> On Apr 10, 2019, at 11:07 PM, Pavan Nikhilesh Bhagavatula 
> <pbhagavat...@marvell.com> wrote:
> 
> Hi Yongseok,
> 
>> -----Original Message-----
>> From: Yongseok Koh <ys...@mellanox.com>
>> Sent: Wednesday, April 10, 2019 11:08 PM
>> To: Pavan Nikhilesh Bhagavatula <pbhagavat...@marvell.com>
>> Cc: Thomas Monjalon <tho...@monjalon.net>; dev <dev@dpdk.org>; Jerin
>> Jacob Kollanukkaran <jer...@marvell.com>; jerinjac...@gmail.com
>> Subject: [EXT] Re: [dpdk-dev] [PATCH v8 2/4] meson: add infra to support
>> machine specific flags
>> 
>> External Email
>> 
>> ----------------------------------------------------------------------
>> 
>>> On Apr 10, 2019, at 9:13 AM, jerinjac...@gmail.com wrote:
>>> 
>>> From: Pavan Nikhilesh <pbhagavat...@marvell.com>
>>> 
>>> Currently, RTE_* flags are set based on the implementer ID but there
>>> might be some micro arch specific differences from the same vendor eg.

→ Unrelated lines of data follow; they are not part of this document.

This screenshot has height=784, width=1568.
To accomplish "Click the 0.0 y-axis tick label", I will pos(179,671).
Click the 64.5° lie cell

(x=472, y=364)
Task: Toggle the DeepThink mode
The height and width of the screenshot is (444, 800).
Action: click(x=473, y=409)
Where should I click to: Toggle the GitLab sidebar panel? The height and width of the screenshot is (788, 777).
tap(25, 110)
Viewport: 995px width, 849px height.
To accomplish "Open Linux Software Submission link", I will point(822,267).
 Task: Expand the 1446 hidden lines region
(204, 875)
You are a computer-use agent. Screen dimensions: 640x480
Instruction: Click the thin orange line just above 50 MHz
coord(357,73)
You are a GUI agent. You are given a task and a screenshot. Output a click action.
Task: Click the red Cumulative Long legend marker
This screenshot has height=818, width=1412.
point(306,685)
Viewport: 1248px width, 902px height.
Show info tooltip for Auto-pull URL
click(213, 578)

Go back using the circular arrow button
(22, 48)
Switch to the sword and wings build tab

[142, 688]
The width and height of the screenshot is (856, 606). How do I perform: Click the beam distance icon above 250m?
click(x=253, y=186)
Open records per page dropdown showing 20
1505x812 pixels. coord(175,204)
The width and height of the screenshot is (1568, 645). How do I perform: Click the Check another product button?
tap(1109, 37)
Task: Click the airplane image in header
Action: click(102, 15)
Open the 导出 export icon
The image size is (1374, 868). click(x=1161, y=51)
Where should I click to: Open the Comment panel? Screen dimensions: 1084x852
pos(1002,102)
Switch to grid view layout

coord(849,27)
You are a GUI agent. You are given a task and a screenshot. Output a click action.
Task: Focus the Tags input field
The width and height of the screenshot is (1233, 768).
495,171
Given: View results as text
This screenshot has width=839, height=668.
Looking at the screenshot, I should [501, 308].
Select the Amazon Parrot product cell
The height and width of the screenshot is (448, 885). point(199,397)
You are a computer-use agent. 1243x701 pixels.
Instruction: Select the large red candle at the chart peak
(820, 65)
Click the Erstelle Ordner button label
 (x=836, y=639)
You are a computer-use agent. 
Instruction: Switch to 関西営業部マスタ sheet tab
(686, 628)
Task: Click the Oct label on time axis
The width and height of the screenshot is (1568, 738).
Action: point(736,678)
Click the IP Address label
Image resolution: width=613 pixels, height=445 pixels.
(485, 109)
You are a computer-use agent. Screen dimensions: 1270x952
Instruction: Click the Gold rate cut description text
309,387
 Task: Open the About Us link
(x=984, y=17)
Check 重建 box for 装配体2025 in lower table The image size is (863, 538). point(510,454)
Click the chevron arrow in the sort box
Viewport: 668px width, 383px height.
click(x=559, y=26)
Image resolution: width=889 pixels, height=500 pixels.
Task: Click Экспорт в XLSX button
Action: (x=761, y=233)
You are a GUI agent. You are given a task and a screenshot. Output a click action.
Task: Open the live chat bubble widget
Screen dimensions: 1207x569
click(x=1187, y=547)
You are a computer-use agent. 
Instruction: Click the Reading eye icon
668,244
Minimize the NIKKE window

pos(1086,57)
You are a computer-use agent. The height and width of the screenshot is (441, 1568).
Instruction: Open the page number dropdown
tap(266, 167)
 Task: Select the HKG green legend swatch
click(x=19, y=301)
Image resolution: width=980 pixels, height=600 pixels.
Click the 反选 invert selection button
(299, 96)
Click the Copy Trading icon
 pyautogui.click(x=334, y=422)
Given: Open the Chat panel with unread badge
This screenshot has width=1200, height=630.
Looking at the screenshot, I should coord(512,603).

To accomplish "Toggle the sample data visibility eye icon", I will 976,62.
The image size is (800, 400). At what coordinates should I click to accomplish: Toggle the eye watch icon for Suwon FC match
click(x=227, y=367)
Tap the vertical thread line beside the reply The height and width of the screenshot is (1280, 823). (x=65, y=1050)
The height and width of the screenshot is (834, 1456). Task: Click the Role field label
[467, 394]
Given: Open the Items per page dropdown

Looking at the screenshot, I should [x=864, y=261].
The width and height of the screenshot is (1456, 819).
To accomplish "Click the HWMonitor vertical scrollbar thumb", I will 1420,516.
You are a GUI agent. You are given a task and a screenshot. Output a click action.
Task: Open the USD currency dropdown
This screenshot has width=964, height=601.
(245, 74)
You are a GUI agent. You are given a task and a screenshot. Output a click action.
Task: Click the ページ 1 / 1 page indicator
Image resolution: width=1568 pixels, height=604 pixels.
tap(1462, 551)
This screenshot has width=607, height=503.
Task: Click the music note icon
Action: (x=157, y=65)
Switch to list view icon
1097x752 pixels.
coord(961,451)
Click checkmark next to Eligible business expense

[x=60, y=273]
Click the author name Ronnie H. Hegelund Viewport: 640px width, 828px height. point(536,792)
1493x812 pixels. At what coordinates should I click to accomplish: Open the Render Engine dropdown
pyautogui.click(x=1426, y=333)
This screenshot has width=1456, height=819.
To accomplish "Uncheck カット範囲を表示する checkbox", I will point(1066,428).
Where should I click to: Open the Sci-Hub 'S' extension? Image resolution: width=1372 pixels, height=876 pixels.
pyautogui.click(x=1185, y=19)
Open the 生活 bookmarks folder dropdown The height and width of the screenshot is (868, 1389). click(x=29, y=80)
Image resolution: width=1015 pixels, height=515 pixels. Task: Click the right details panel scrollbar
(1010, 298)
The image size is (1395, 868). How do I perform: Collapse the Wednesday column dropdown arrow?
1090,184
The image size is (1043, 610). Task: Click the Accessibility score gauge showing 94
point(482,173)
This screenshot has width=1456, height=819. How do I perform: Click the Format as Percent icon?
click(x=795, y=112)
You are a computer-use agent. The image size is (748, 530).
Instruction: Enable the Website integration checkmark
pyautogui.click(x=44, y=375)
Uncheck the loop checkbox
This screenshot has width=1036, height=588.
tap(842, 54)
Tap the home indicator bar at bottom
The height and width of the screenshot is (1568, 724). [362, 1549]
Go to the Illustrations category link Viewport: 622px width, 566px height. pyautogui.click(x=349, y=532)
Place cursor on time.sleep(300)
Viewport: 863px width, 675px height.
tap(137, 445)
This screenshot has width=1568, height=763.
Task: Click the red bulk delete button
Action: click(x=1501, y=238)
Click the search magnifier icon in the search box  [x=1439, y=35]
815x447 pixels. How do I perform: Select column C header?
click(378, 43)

>>> CACHE_LINESIZE. Add support to set micro arch specific flags.
>>> 
>>> Signed-off-by: Pavan Nikhilesh <pbhagavat...@marvell.com>
>>> Signed-off-by: Jerin Jacob <jer...@marvell.com>
>>> ---
>>> config/arm/meson.build | 56 ++++++++++++++++++++++++------------------
>>> 1 file changed, 32 insertions(+), 24 deletions(-)
>>> 
>>> diff --git a/config/arm/meson.build b/config/arm/meson.build index
>>> 170a4981a..24bce2b39 100644
>>> --- a/config/arm/meson.build
>>> +++ b/config/arm/meson.build
>>> @@ -7,25 +7,6 @@ march_opt = '-march=@0@'.format(machine)
>>> 
>>> arm_force_native_march = false
>>> 
>>> -machine_args_generic = [
>>> -   ['default', ['-march=armv8-a+crc+crypto']],
>>> -   ['native', ['-march=native']],
>>> -   ['0xd03', ['-mcpu=cortex-a53']],
>>> -   ['0xd04', ['-mcpu=cortex-a35']],
>>> -   ['0xd05', ['-mcpu=cortex-a55']],
>>> -   ['0xd07', ['-mcpu=cortex-a57']],
>>> -   ['0xd08', ['-mcpu=cortex-a72']],
>>> -   ['0xd09', ['-mcpu=cortex-a73']],
>>> -   ['0xd0a', ['-mcpu=cortex-a75']],
>>> -   ['0xd0b', ['-mcpu=cortex-a76']],
>>> -]
>>> -machine_args_cavium = [
>>> -   ['default', ['-march=armv8-a+crc+crypto','-mcpu=thunderx']],
>>> -   ['native', ['-march=native']],
>>> -   ['0xa1', ['-mcpu=thunderxt88']],
>>> -   ['0xa2', ['-mcpu=thunderxt81']],
>>> -   ['0xa3', ['-mcpu=thunderxt83']]]
>>> -
>>> flags_common_default = [
>>>     # Accelarate rte_memcpy. Be sure to run unit test
>> (memcpy_perf_autotest)
>>>     # to determine the best threshold in code. Refer to notes in source
>>> file @@ -52,12 +33,10 @@ flags_generic = [
>>>     ['RTE_USE_C11_MEM_MODEL', true],
>>>     ['RTE_CACHE_LINE_SIZE', 128]]
>>> flags_cavium = [
>>> -   ['RTE_MACHINE', '"thunderx"'],
>>>     ['RTE_CACHE_LINE_SIZE', 128],
>>>     ['RTE_MAX_NUMA_NODES', 2],
>>>     ['RTE_MAX_LCORE', 96],
>>> -   ['RTE_MAX_VFIO_GROUPS', 128],
>>> -   ['RTE_USE_C11_MEM_MODEL', false]]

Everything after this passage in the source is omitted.